Skip to content

Depravity and Divinity

October 4, 2007

During my final year of seminary I took an elective seminar course called Theological Anthropology. It was a great class and I learned a lot. It was especially great because the study of theological anthropology was a passion for our professor, Dr. Damayanthi Niles (a brilliant mind in her own right, but also known as the granddaughter of the famous Methodist theologian D.T. Niles).



Theological anthropology, in simplest terms, really means a theology of human nature in relation to God. (Theology, like all sciences, spends a lot of time putting relatively simple concepts into fancy five-dollar terminology. Or as liked to say during class, taking ideas everybody can understand and putting them into language nobody can understand).

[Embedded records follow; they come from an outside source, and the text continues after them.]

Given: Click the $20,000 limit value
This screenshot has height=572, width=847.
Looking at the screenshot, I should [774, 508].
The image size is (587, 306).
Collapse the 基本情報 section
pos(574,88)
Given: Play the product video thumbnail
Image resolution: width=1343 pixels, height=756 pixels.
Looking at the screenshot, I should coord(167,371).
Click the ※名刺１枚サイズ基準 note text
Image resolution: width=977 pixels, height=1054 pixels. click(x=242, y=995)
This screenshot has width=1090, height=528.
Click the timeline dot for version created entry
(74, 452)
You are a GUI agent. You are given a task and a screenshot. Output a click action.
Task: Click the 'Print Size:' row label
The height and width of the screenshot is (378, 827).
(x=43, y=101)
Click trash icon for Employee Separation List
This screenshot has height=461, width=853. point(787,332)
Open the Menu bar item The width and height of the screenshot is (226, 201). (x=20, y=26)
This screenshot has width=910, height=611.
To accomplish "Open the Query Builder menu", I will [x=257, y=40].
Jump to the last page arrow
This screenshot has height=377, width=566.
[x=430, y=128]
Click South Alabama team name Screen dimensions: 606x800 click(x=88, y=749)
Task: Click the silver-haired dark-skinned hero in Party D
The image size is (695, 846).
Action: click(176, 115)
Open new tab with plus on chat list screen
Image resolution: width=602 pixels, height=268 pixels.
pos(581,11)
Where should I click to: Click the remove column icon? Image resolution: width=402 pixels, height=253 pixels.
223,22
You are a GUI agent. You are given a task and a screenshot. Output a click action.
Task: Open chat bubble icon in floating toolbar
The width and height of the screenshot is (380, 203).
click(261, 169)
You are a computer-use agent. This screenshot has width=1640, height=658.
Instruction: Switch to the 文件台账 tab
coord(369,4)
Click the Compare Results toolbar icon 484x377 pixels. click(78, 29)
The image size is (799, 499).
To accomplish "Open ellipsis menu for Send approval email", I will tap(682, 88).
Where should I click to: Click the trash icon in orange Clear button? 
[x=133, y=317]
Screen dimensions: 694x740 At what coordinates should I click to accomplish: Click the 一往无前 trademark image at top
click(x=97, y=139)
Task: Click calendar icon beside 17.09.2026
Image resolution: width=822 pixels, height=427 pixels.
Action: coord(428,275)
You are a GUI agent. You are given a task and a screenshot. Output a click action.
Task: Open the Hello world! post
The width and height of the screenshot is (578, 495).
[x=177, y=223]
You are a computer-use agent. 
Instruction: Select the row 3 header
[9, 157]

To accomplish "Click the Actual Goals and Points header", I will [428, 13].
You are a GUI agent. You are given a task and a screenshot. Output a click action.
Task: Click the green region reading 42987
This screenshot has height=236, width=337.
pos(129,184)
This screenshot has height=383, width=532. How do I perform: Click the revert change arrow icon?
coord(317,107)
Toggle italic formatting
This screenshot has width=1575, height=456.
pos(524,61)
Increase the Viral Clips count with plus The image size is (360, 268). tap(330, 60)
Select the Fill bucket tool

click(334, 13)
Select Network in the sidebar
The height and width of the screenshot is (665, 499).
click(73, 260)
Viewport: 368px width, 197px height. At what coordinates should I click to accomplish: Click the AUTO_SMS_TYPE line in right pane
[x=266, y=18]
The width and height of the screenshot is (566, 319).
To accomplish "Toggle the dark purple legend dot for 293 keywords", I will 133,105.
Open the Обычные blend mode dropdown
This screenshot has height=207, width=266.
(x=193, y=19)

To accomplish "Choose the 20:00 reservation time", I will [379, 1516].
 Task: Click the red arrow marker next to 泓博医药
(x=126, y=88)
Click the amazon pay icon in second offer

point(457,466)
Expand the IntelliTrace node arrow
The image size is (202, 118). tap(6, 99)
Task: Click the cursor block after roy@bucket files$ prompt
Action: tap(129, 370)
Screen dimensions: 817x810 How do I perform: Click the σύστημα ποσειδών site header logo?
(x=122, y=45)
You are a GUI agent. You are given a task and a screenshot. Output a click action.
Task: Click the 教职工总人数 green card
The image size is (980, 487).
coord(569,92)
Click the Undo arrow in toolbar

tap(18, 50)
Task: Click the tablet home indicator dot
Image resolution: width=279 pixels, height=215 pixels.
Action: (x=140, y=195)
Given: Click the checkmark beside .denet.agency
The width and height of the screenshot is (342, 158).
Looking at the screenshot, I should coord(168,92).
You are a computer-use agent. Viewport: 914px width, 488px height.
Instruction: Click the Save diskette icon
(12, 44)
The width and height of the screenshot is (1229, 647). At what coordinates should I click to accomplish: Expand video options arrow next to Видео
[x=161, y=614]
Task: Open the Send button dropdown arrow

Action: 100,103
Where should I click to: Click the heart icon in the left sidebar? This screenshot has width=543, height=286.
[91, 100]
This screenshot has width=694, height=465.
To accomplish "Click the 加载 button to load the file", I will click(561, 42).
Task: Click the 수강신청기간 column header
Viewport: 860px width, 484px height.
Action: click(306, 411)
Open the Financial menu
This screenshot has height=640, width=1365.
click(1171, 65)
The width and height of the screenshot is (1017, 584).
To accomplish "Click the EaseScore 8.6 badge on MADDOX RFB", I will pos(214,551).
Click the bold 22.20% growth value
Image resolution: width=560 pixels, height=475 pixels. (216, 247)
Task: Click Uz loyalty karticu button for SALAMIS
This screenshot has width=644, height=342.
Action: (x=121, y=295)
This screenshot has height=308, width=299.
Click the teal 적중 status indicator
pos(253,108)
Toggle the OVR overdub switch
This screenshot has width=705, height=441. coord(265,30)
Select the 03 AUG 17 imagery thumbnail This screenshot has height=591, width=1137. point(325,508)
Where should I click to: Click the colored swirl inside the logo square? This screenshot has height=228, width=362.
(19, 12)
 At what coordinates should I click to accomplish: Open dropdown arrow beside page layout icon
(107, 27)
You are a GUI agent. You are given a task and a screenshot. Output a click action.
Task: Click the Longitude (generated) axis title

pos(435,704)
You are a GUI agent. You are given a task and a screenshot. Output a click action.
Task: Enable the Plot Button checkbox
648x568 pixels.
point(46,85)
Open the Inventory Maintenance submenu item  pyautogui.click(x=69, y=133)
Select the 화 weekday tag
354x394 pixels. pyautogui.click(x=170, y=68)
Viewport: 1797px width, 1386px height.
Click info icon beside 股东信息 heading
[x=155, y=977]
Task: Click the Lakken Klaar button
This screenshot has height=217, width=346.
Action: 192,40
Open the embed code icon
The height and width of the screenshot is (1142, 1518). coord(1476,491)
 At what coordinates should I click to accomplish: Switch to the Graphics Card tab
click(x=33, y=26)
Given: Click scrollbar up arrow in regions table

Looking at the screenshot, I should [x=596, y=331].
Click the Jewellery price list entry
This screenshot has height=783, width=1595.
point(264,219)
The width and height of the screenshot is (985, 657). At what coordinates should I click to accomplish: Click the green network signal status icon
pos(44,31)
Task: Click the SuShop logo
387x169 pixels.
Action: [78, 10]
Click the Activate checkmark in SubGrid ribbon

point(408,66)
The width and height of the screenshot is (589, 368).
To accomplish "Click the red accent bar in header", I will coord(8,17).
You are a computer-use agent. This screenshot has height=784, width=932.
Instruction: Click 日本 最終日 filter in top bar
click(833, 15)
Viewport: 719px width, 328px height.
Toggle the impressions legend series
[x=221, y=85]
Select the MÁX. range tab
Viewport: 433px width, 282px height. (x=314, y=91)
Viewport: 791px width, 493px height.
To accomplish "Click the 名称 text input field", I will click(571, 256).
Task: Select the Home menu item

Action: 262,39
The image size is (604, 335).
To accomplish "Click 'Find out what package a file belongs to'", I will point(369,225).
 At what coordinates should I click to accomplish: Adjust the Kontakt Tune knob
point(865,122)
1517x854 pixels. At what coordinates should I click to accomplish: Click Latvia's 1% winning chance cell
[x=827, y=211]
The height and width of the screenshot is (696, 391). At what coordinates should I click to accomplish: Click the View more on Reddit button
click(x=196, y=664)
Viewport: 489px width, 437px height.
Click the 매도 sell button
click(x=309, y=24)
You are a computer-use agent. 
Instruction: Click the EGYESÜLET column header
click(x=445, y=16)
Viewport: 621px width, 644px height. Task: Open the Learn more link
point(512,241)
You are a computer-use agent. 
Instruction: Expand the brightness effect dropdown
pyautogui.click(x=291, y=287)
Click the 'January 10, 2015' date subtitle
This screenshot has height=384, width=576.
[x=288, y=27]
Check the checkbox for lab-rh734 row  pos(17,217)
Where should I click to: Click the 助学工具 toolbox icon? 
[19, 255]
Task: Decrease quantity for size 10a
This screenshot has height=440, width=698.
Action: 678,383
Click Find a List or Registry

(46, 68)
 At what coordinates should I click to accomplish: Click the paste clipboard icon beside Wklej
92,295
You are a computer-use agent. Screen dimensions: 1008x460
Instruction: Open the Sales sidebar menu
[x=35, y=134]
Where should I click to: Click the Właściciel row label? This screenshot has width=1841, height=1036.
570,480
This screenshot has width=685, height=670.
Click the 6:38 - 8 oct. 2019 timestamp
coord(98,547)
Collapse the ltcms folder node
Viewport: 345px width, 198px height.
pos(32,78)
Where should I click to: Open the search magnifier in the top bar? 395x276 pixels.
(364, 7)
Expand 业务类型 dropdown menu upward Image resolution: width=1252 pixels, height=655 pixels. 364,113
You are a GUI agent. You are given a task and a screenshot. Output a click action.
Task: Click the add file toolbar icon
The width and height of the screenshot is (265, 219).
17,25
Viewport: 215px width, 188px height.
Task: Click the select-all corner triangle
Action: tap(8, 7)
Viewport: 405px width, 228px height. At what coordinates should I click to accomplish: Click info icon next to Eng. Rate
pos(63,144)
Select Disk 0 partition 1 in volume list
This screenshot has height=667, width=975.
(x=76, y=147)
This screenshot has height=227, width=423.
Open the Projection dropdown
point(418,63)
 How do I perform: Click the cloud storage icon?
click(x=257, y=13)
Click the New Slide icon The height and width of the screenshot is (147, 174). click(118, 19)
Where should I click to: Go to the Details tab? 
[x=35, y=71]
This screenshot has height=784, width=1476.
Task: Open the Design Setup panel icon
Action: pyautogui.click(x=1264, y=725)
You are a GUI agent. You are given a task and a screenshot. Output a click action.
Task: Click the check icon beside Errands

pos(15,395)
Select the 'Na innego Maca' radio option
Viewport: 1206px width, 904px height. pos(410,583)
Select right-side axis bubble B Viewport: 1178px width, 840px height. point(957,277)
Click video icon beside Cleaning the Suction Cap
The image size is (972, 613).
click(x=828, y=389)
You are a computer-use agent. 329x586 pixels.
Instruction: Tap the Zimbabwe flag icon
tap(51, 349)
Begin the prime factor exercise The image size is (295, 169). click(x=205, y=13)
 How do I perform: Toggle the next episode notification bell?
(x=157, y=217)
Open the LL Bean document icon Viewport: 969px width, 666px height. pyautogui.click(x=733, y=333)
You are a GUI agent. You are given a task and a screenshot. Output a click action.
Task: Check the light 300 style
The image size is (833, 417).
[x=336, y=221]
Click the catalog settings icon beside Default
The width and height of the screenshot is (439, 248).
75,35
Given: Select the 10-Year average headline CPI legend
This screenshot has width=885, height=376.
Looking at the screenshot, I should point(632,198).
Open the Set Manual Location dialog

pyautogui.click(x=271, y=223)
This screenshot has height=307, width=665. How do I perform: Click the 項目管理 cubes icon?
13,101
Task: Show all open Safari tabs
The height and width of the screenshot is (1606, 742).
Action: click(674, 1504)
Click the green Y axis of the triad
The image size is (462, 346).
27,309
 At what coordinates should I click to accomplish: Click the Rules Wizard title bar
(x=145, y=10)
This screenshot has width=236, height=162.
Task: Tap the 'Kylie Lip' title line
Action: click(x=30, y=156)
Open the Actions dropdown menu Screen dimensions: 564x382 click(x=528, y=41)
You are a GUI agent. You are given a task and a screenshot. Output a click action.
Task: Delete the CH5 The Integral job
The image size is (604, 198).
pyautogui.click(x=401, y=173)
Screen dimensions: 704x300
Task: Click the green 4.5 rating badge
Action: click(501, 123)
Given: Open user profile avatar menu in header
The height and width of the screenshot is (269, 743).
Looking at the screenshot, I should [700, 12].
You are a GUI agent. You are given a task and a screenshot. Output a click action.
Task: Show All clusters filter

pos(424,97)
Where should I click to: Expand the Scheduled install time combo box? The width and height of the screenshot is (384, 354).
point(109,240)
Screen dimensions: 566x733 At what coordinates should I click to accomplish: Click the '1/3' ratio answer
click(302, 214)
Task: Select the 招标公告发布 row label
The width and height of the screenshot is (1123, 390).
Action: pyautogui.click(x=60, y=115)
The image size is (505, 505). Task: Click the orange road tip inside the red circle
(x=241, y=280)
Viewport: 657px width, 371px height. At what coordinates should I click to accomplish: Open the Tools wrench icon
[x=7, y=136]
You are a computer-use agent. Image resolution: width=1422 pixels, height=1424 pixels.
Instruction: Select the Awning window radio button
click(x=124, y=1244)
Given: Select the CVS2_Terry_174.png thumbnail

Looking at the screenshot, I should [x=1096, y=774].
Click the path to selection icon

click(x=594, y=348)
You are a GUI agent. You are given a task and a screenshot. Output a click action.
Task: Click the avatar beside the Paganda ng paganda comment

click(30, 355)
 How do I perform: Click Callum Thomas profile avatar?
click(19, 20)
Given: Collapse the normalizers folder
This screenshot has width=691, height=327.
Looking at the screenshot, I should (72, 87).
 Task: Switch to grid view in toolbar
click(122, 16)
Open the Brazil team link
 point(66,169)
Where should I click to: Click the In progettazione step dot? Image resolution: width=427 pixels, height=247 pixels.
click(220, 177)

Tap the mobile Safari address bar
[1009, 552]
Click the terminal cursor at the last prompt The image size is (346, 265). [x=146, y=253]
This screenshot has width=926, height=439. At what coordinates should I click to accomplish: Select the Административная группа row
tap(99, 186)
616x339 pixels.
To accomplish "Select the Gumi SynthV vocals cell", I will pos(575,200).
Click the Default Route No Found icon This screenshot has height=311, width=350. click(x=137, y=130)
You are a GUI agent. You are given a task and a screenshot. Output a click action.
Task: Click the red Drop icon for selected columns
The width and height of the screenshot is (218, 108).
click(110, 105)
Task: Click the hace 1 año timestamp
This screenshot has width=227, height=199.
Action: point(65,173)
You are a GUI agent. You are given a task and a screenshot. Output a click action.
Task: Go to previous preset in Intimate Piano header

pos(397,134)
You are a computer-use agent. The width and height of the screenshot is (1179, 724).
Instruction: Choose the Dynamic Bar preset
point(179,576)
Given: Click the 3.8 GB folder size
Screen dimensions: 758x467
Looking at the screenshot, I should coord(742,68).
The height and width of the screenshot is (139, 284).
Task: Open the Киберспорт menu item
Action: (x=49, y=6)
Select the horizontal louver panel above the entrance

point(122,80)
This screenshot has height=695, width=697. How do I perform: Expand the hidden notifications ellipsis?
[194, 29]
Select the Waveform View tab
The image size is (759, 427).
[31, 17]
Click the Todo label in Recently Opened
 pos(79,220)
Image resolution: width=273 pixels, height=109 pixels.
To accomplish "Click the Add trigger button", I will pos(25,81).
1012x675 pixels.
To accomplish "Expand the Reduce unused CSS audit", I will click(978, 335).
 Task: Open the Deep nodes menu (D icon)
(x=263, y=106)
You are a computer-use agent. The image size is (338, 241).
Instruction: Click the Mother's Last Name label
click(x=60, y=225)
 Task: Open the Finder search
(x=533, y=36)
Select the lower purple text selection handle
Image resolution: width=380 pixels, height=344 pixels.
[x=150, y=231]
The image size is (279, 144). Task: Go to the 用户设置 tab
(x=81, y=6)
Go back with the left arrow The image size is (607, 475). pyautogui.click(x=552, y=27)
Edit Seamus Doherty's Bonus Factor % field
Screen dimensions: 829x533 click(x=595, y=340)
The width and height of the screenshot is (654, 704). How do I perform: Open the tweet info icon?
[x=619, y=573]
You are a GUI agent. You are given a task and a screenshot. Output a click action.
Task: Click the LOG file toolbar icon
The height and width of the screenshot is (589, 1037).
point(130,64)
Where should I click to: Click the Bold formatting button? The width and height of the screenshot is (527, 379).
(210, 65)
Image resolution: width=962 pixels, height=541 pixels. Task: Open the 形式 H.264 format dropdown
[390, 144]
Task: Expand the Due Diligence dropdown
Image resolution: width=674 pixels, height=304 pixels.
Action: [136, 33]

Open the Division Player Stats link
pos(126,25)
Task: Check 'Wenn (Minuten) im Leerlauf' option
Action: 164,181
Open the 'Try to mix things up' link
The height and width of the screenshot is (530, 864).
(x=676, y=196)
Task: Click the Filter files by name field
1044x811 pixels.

The fun came in class presentation and discussion. Graduates from Eden tend to fall into one of two broad theological camps: those who are roughly neo-orthodox and those who are roughly process theologians. I tend to lean toward the process side, but neo-orthodoxy provides some important correctives and plugs some holes for me. (My friend Josh leans the other way; he’s neo-orthodox but process thought plugs some holes for him).



Anyway, the biggest insight from that class for me came in this form: all theology begins with theological anthropology. Even when we begin by talking about God we begin with the question of how God is either like or not like a person. On the flip side of that coin, we begin our talk of human nature in terms of imago dei (how the human being is imbued with the image of God) and the fall (how the human being is imbued with sin).



Neo-orthodox theologians tend to focus more sharply on the fall than the imago dei when describing humanity. Process theologians tend to speak more commonly of incarnation and imago dei. Are they often saying the same thing, simply looking at the same diamond from a different aspect? Maybe sometimes. Some argue that process has a “high” theological anthropology while neo-orthodox has a “low” anthropology, but I think that mischaracterizes both positions to a certain extent.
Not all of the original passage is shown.